Although most people in Ross and Milgram’s study admitted to some lingering rivalry, it was rarely strong enough to end the relationship. Only 4 out of the 55 people they interviewed had completely broken with their siblings and only 1 of the 4 felt comfortable with the break, leaving the researchers to ask, “Is it psychologically impossible to disassociate oneself from one’s siblings in the way one can forget old friends or even former mates? ” As brothers and sisters advance into old age, “closeness increases and rivalry diminishes,” explains Victor Cicirelli, a psychologist at Purdue University.
Most of the elderly people he interviewed said they had supportive and friendly dealings and got along well or very well with their brothers and sisters. Only 4 percent got along poorly. Gold found that as people age they often become more involved with and interested in their siblings. Fifty- three percent of those she interviewed said that contact with their sisters and brothers increased in late adulthood. With family and career obligations reduced, many said they had more time for each other.

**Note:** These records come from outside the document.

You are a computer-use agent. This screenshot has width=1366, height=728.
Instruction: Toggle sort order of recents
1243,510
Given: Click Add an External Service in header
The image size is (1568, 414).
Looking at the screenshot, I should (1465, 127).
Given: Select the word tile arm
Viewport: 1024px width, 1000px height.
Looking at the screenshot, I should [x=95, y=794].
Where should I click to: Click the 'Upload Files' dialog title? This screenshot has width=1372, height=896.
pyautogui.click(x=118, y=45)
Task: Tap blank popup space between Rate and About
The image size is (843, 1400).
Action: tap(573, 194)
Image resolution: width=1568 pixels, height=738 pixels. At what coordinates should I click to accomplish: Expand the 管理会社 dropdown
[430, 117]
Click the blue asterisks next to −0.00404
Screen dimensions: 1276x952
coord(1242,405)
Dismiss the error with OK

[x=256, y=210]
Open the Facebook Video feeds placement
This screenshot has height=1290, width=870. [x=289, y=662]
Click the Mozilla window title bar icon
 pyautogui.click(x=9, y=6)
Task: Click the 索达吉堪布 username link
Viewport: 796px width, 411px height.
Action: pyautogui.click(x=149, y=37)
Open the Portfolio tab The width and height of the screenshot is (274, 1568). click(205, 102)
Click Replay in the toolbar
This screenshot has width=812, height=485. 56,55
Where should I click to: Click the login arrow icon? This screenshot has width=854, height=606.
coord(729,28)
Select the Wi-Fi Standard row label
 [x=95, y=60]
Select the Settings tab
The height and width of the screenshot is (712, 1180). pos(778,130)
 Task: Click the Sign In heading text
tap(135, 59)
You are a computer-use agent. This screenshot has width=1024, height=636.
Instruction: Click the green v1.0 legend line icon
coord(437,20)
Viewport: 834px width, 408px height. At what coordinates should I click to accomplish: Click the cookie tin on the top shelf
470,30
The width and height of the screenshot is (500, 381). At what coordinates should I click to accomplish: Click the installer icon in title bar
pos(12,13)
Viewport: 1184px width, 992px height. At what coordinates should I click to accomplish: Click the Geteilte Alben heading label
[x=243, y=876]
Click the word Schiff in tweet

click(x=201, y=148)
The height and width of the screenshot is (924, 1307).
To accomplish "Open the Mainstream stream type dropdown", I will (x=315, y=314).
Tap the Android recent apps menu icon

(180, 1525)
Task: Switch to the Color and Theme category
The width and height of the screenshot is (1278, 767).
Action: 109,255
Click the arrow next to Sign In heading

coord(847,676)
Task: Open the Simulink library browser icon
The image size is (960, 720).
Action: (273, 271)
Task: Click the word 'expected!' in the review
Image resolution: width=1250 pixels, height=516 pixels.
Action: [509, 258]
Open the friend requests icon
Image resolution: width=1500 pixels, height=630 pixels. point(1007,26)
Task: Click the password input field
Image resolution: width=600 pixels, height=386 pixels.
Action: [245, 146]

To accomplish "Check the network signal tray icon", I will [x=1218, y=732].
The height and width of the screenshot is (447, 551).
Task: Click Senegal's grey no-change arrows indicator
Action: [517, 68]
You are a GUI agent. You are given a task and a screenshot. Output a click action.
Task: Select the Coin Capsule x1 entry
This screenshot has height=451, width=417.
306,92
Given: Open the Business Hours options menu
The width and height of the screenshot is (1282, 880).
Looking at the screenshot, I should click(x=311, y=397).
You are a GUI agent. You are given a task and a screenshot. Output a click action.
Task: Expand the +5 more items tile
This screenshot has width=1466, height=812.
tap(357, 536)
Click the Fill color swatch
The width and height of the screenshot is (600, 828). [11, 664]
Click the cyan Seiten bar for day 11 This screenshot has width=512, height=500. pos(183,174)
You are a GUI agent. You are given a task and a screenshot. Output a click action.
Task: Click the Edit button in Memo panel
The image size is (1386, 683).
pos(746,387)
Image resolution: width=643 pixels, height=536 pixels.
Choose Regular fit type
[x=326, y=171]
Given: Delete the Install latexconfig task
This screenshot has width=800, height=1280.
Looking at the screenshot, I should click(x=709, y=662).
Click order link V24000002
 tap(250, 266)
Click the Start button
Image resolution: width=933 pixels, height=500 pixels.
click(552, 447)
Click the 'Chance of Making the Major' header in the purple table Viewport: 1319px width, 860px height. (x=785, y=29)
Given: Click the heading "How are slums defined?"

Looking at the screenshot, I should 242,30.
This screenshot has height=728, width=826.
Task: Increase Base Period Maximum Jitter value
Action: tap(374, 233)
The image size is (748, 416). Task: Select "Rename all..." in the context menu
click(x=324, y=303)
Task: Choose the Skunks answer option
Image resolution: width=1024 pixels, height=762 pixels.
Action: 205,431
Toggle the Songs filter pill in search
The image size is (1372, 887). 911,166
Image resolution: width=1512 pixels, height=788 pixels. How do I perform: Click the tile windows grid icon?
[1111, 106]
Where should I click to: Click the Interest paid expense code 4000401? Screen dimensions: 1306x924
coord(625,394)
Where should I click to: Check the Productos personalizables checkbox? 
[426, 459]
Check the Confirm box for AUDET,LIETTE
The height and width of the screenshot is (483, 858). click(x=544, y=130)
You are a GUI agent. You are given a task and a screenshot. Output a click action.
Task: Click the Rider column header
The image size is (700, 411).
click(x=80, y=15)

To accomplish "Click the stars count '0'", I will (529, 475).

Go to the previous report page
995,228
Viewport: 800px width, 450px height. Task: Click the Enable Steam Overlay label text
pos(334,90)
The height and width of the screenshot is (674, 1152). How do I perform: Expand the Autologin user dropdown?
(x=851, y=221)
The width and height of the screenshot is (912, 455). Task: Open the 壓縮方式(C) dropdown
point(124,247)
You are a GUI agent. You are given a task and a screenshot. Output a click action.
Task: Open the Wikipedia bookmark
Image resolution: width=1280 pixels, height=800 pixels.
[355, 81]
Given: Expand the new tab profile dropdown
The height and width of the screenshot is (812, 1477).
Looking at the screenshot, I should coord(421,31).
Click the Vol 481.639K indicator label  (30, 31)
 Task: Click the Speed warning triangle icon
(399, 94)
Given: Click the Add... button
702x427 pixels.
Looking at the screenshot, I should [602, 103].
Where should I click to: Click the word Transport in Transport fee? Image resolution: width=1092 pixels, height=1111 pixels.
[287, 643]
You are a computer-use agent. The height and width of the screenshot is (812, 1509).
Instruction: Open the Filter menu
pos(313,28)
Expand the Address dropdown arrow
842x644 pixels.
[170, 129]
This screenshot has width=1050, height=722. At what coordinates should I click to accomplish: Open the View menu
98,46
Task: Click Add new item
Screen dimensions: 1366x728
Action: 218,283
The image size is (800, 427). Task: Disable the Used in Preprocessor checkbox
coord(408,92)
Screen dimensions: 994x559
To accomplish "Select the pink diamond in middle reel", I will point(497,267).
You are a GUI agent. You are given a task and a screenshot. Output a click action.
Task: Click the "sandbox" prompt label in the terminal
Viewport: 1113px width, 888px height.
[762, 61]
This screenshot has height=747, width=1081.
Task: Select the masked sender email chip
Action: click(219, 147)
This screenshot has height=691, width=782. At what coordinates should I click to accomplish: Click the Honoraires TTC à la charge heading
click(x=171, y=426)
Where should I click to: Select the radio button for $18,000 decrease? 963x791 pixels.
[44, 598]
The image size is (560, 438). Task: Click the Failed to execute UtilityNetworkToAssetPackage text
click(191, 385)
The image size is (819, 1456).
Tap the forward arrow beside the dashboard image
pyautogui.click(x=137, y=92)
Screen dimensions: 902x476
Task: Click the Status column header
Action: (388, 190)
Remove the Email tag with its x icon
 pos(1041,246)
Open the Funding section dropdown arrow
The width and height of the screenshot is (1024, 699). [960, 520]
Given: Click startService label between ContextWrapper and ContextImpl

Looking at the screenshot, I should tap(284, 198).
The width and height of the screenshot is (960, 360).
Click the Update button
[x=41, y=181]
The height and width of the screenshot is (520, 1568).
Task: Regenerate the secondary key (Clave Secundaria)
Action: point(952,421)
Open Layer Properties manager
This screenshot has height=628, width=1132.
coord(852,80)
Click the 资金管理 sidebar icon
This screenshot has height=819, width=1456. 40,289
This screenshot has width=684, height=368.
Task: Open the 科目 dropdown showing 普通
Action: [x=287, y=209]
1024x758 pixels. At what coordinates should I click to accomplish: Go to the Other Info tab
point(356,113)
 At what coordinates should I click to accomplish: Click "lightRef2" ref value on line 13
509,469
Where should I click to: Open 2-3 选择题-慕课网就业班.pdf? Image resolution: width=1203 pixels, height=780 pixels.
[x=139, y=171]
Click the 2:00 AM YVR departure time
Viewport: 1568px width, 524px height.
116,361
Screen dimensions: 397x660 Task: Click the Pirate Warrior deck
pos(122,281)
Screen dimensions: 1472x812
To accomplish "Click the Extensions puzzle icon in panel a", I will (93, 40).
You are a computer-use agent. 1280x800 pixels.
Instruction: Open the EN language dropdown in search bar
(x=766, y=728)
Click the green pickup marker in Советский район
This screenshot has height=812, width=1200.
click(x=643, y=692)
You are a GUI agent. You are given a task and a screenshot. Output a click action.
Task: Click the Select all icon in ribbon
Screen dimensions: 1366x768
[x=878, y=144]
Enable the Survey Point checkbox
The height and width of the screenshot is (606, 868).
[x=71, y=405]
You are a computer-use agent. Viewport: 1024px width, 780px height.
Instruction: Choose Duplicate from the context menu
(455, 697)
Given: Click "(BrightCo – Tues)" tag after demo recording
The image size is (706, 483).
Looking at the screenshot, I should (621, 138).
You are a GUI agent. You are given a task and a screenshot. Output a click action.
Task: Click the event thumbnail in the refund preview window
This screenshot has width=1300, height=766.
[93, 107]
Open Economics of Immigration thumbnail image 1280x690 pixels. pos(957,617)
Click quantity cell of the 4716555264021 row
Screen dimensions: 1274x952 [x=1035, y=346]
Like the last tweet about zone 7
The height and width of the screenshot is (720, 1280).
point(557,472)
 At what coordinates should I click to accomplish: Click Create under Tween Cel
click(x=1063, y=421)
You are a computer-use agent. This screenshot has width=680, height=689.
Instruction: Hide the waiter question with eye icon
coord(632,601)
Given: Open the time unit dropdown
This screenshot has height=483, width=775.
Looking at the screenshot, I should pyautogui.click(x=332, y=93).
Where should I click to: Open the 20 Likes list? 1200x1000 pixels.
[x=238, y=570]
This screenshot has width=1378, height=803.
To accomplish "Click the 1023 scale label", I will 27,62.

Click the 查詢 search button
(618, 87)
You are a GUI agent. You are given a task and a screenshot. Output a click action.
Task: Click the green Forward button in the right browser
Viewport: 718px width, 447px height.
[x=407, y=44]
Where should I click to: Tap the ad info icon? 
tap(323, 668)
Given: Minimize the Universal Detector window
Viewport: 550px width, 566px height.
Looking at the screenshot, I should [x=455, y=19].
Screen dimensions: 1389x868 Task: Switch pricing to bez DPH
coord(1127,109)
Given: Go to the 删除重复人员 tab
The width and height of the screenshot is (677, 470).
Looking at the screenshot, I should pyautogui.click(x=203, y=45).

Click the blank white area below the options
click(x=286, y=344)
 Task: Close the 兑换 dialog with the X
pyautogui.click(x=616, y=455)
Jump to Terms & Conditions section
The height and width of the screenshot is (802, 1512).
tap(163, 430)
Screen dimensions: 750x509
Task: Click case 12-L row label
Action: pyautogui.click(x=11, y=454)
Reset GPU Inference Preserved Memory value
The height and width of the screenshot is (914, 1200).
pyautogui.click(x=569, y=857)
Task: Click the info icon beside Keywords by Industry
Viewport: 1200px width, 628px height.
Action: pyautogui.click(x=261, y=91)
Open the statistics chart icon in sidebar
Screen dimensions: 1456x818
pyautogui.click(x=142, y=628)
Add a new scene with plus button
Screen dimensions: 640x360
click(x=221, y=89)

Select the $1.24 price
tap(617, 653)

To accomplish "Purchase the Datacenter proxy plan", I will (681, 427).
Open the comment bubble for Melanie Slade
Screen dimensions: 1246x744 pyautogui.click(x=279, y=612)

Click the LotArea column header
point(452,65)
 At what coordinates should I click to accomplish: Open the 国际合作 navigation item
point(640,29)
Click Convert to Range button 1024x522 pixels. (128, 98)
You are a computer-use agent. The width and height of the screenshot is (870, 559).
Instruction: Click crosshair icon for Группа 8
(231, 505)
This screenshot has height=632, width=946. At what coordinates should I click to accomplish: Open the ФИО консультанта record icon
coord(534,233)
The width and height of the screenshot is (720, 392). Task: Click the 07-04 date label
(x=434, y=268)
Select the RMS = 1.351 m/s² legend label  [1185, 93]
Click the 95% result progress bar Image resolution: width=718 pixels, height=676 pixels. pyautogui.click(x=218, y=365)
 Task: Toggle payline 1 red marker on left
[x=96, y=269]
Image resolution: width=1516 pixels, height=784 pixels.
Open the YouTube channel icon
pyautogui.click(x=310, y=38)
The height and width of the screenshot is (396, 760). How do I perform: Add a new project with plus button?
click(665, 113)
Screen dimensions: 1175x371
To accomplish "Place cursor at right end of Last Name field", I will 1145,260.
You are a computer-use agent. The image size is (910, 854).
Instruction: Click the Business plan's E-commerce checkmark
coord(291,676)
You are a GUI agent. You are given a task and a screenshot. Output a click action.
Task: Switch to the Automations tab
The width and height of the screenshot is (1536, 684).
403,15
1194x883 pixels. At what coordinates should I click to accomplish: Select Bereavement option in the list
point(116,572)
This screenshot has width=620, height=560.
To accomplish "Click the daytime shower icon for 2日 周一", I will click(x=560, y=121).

Others said that they felt it was “time to heal wounds. A man who had recently reconciled with his brother told Gold, “There’s something that lets older people put aside the bad deeds of the past and focus a little on what we need now…especially when it’s brothers and sisters. ” Another reason for increased contact was anxiety about a sister’s or brother’s declining health. Many would call more often to “check in” and see how the other was doing. Men especially reported feeling increased responsibility for a sibling; women were more likely to cite emotional motivation such as feelings of empathy and security.
Siblings also assume special importance as other sources of contact and support dwindle. Each of us moves through life with a “convoy” of people who supply comfort and nurturance, says psychologist Toni C. Antonucci of the University of Michigan. As we age, the size of the convoy gradually declines because of death, sickness or moving. “Brothers and sisters who may not have been important convoy members earlier in life can become so in old age,” Gold says. And they do more than fill in gaps. Many people told Gold that the loneliness they felt could not be satisfied by just anyone.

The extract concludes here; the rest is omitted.